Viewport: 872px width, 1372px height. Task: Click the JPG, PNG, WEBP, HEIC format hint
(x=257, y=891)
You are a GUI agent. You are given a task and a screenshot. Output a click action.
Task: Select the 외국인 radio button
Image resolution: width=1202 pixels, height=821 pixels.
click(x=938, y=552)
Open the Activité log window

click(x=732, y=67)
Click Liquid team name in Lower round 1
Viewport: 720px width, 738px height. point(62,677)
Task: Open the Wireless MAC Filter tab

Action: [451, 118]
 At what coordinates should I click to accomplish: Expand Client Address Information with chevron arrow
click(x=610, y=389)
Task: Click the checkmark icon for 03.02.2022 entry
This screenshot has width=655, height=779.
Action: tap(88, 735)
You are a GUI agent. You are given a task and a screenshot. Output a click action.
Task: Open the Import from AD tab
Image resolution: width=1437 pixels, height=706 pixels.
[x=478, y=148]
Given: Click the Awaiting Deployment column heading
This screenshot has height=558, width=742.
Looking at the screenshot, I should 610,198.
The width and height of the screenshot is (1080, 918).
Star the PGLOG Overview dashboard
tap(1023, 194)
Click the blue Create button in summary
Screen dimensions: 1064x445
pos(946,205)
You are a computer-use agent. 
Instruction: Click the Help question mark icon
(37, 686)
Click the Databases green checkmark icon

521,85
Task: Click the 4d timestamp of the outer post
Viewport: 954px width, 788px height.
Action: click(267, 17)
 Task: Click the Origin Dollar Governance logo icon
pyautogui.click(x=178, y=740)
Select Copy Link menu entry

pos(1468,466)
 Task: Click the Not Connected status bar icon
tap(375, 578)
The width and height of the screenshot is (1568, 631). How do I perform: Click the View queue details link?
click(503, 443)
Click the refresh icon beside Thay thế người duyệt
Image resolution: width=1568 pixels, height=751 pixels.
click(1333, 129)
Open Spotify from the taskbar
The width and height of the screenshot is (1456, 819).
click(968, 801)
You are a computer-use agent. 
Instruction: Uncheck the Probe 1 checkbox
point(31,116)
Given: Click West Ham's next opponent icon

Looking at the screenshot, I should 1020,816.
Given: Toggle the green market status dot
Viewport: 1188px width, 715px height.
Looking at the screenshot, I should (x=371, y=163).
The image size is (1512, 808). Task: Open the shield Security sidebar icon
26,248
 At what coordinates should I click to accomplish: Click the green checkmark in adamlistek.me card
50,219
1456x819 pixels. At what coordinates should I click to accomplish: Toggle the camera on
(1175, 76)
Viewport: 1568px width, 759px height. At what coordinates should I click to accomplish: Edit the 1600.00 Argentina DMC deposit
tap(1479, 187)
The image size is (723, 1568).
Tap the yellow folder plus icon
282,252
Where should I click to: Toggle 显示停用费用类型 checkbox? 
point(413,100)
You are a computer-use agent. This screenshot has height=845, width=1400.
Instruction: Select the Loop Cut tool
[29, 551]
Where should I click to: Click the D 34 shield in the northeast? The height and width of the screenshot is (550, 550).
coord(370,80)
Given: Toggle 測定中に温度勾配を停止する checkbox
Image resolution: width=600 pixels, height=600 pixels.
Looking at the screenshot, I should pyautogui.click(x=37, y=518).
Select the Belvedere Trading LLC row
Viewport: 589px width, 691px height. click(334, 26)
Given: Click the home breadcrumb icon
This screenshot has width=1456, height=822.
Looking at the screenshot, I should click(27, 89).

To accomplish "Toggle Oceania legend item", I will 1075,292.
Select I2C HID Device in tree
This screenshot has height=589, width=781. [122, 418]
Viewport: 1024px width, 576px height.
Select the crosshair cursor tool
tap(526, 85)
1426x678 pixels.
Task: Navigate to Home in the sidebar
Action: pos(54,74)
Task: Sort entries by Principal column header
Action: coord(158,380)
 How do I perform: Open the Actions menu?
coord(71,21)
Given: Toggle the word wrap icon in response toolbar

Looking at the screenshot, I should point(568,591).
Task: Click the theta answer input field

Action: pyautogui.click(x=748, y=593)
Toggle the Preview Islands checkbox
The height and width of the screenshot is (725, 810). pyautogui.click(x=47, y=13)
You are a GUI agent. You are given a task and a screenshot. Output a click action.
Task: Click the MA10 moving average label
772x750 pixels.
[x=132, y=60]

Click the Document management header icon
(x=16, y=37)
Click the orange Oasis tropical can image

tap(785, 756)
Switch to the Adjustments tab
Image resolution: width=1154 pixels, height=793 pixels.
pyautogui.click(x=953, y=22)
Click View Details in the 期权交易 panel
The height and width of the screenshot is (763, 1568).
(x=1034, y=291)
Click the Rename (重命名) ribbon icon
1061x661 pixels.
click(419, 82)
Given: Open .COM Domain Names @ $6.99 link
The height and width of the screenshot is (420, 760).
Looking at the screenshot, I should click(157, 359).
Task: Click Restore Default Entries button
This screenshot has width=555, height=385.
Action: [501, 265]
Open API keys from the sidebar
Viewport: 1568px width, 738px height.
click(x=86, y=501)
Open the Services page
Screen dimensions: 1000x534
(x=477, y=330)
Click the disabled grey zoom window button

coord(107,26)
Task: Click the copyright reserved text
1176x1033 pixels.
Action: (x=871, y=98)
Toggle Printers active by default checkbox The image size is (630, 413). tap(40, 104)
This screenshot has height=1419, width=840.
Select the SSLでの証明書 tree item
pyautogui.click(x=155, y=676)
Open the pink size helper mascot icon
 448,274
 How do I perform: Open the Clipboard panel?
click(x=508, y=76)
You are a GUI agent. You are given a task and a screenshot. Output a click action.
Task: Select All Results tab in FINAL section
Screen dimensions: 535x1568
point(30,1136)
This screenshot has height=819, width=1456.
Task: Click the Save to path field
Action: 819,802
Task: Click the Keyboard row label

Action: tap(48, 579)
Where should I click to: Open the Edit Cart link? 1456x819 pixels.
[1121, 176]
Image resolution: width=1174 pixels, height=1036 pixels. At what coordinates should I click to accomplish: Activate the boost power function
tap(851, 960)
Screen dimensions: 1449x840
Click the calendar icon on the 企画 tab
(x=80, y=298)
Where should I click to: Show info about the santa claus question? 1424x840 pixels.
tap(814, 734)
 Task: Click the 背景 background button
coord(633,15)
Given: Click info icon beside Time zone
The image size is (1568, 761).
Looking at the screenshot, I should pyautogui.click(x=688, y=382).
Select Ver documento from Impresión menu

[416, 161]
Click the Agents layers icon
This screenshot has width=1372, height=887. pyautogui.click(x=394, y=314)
※ ※ ※
Exercise requirements
Quote the items from the line with "At what coordinates should I click to accomplish: Expand" up to and including the line with "pos(946,205)", reproducing each line verbatim.

Correct response
 At what coordinates should I click to accomplish: Expand Client Address Information with chevron arrow
click(x=610, y=389)
Task: Click the checkmark icon for 03.02.2022 entry
This screenshot has width=655, height=779.
Action: tap(88, 735)
You are a GUI agent. You are given a task and a screenshot. Output a click action.
Task: Open the Import from AD tab
Image resolution: width=1437 pixels, height=706 pixels.
[x=478, y=148]
Given: Click the Awaiting Deployment column heading
This screenshot has height=558, width=742.
Looking at the screenshot, I should 610,198.
The width and height of the screenshot is (1080, 918).
Star the PGLOG Overview dashboard
tap(1023, 194)
Click the blue Create button in summary
Screen dimensions: 1064x445
pos(946,205)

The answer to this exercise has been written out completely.